Da qualche giorno, facendo i conti su base settimanale, comincia a diminuire anche il dato più spaventoso dell’epidemia, quello dei decessi. In tutto il Paese, secondo i dati delle Regioni che non brillano per accuratezza e tempestività, sono morte 4.879 persone affette dal nuovo coronavirus (ieri 634, lunedì 528) per una media di 697 al giorno contro le 5.055 dei sette giorni precedenti (media giornaliera 722,1). La mortalità, ultimo dato a diminuire, resta comunque “molto elevata”, sottolinea il professor Gianni Rezza, direttore della Prevenzione al ministero della Salute. Gli esperti non prevedono un calo rapido. In totale le vittime salgono a 61.240, solo la Gran Bretagna nell’Europa occidentale ne ha contati di più (61.434) ma ha un maggior numero di abitanti e, come rilevato dal professor Andrea Crisanti, ordinario di Microbiologia a Padova, con questi numeri “la prossima settimana saremo il Paese con più morti in Europa”. Negli ultimi 14 giorni infatti (fonte Ecdc, Centro europeo per la prevenzione delle malattie) l’Italia ha contato 16,8 decessi ogni 100 mila abitanti, seconda solo all’Austria (17,3) contro i 9,4 della Francia, i 7.5 della Spagna, i 9.3 Gran Bretagna e i 6 della Germania.

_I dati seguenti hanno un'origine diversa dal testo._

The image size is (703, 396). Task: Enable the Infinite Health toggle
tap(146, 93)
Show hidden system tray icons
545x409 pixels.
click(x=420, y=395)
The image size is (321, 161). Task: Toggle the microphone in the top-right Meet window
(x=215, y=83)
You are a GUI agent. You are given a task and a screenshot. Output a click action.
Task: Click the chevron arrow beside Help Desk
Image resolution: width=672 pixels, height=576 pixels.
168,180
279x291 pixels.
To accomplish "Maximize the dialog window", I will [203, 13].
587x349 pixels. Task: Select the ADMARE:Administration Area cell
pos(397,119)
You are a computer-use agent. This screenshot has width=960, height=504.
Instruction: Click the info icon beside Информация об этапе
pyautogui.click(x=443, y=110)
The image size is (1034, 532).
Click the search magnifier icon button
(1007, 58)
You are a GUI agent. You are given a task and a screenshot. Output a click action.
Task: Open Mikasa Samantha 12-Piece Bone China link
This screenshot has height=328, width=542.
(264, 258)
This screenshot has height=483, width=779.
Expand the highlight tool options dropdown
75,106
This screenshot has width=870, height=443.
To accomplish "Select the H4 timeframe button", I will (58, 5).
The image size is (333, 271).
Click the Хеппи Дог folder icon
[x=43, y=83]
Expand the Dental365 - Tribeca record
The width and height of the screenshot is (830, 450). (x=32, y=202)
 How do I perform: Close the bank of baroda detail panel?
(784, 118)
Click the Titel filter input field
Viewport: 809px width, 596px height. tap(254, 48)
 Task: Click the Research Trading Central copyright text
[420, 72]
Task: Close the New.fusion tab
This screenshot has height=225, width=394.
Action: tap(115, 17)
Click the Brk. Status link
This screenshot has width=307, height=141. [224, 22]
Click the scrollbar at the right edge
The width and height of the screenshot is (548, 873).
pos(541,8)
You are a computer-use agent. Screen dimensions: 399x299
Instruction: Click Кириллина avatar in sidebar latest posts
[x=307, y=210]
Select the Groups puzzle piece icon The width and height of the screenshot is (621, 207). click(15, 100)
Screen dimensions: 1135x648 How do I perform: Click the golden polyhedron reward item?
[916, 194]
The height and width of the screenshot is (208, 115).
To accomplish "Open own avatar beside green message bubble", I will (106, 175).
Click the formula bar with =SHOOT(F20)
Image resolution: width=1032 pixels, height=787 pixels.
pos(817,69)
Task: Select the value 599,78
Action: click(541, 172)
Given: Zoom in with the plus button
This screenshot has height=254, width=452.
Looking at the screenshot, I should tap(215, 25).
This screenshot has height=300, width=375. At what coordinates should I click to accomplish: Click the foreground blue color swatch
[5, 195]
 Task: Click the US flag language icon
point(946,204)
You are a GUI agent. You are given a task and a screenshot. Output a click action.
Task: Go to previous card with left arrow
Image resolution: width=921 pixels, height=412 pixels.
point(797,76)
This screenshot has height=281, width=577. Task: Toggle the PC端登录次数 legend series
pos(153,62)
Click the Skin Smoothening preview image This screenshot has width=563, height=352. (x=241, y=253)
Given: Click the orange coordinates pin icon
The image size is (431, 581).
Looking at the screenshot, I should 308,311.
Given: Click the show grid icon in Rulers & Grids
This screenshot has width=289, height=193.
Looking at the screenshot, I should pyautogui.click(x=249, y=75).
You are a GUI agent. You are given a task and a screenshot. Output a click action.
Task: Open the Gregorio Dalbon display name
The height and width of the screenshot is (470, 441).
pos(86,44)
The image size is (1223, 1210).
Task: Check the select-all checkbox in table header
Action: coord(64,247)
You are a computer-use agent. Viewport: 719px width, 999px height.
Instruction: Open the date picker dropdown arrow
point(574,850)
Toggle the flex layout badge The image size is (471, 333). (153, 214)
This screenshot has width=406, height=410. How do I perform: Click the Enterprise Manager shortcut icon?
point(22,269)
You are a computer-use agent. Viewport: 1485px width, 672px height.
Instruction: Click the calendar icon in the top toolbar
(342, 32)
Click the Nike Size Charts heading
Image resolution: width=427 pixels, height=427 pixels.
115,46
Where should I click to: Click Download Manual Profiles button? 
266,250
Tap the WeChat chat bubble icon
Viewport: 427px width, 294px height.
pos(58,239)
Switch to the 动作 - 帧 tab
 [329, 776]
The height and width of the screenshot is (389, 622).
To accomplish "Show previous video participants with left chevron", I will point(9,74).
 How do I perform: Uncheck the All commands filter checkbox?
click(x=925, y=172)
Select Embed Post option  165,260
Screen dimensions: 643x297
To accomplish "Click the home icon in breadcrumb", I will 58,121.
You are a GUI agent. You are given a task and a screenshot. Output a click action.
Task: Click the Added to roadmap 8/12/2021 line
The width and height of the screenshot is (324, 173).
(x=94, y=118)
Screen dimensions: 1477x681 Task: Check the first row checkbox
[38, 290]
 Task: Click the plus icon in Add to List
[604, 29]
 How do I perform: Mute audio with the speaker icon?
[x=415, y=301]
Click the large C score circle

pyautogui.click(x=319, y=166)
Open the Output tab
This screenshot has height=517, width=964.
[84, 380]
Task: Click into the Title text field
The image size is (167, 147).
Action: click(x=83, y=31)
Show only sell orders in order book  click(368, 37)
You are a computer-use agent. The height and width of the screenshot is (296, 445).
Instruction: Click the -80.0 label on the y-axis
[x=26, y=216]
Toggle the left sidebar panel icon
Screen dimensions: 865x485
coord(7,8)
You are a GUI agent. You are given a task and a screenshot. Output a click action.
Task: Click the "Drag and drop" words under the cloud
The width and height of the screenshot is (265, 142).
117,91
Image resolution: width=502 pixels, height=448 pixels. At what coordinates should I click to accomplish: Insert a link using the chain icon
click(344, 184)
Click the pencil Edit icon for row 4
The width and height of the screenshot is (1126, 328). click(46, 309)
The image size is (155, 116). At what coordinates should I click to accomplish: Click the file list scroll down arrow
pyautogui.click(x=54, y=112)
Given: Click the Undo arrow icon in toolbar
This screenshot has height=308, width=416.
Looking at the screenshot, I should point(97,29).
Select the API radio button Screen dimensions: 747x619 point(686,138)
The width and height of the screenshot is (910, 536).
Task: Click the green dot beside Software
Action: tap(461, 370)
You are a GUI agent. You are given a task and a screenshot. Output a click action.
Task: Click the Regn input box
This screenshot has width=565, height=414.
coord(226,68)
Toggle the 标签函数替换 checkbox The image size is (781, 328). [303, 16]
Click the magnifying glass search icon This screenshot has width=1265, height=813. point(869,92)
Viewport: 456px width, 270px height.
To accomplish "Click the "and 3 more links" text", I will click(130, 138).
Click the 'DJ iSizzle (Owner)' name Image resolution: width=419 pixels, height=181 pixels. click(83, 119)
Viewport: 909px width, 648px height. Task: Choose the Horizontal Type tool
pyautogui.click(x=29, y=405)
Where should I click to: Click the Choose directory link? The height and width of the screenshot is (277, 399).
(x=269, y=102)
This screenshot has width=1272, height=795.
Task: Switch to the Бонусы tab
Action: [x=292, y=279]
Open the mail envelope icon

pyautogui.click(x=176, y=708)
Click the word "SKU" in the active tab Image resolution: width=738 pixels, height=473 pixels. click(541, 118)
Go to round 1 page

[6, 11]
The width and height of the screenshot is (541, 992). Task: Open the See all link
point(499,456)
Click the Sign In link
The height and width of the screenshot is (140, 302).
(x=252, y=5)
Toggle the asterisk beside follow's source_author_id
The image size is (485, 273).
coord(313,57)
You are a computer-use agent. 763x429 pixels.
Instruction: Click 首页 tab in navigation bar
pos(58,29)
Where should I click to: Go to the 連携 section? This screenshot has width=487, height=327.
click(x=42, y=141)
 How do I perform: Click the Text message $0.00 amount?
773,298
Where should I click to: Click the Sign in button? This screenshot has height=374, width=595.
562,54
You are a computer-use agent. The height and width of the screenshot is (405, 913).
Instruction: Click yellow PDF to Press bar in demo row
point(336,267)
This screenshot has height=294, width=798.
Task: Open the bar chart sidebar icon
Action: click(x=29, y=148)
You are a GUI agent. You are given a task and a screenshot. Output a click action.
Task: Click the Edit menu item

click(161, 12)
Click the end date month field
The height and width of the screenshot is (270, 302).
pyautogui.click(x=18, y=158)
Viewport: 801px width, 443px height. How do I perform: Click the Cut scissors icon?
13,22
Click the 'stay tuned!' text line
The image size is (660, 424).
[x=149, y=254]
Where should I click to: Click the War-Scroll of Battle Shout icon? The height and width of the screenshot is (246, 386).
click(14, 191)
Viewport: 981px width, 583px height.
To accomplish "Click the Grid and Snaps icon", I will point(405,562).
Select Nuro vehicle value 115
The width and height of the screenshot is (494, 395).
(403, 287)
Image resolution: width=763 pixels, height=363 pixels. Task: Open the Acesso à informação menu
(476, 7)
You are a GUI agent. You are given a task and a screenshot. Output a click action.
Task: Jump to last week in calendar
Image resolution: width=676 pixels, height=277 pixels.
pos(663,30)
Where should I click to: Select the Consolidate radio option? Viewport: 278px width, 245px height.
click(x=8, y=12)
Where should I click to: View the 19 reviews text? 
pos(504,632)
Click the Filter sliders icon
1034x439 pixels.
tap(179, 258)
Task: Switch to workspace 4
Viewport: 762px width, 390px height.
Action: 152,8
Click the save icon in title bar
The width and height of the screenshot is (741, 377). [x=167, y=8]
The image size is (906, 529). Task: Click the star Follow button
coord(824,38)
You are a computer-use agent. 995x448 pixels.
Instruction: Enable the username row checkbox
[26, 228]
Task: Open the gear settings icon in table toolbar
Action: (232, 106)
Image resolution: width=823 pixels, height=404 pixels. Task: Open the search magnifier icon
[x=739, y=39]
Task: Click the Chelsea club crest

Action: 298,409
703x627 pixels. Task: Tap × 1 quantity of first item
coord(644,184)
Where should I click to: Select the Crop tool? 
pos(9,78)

I contagi rilevati continuano ma più lentamente di prima, la media settimanale ieri era a 20.148,8 e cioè il 16,9% in meno rispetto ai sette giorni precedenti. A metà novembre eravamo a 35 mila. “C’è una tendenza a una lieve diminuzione ma non particolarmente veloce o accentuata – sintetizza il professor Rezza – Bisogna proseguire con misure di contenimento”. Ieri le Regioni hanno comunicato 14.842 nuovi casi con 149.232 tamponi, i positivi sono il 9,9% dei test effettuati ed è la prima volta da ottobre che si scende sotto il 10%. Ma è un dato da prendere con le molle innanzitutto perché il calcolo comprende i tamponi di controllo e poi perché, come sottolinea ancora Crisanti, si fanno meno tamponi di qualche settimana fa: “La stessa percentuale con più test darebbe un numero di casi più alto” osserva il professore di Padova, che dà per certa la “terza ondata” dopo le feste di Natale.
Peraltro, non tutte le Regioni vedono i contagi diminuire. Se nelle ex zone rosse il calo è di circa il 30% su base settimanale, in quelle arancioni la media si ferma al 9% e nelle gialle supera appena il 5%. “Migliora la Lombardia, meno il Veneto”, ha osservato Rezza. Da cinque giorni è la regione con il maggior numero di nuovi casi, oltre tremila in media al giorno, nell’ultima settimana sono aumentati del 12,6% rispetto alla precedente. Sono aumentati anche in Sardegna (+11,8%) e in Puglia (+3,6%). Occorre anche segnalare che l’Istituto superiore di sanità, nell’ultimo report pubblicato il 2 dicembre, ha messo in evidenza un ritardo delle Regioni nella comunicazione dei dati individuali dei pazienti. Negli ospedali la situazione migliora, ieri i ricoverati nei reparti ordinari erano 30.081 (meno 433 rispetto a lunedì) e nelle terapie intensive 3.345 (meno 37 in 24 ore, ieri l’altro meno 72). Ma ora che le Regioni forniscono anche gli ingressi nelle Rianimazioni sappiamo che entrano quotidianamente circa 150 persone (ieri 192, ieri l’altro 144) e molti, purtroppo, non ce la fanno. Le terapie intensive a questo punto sono occupate al 39% da pazienti Covid-19, i reparti di area medica al 46% (dati Agenas al 7 dicembre): siamo dunque tornati più vicini alle soglie d’allerta (rispettivamente 30 e 40%) ma sempre al di sopra. Tutte le regioni ne superano almeno una con punte del 57% nelle terapie intensive della Lombardia e del 73% nei reparti ordinari di Bolzano, mentre il Piemonte è al 55 e al 73%, Trento al 53 e al 70%.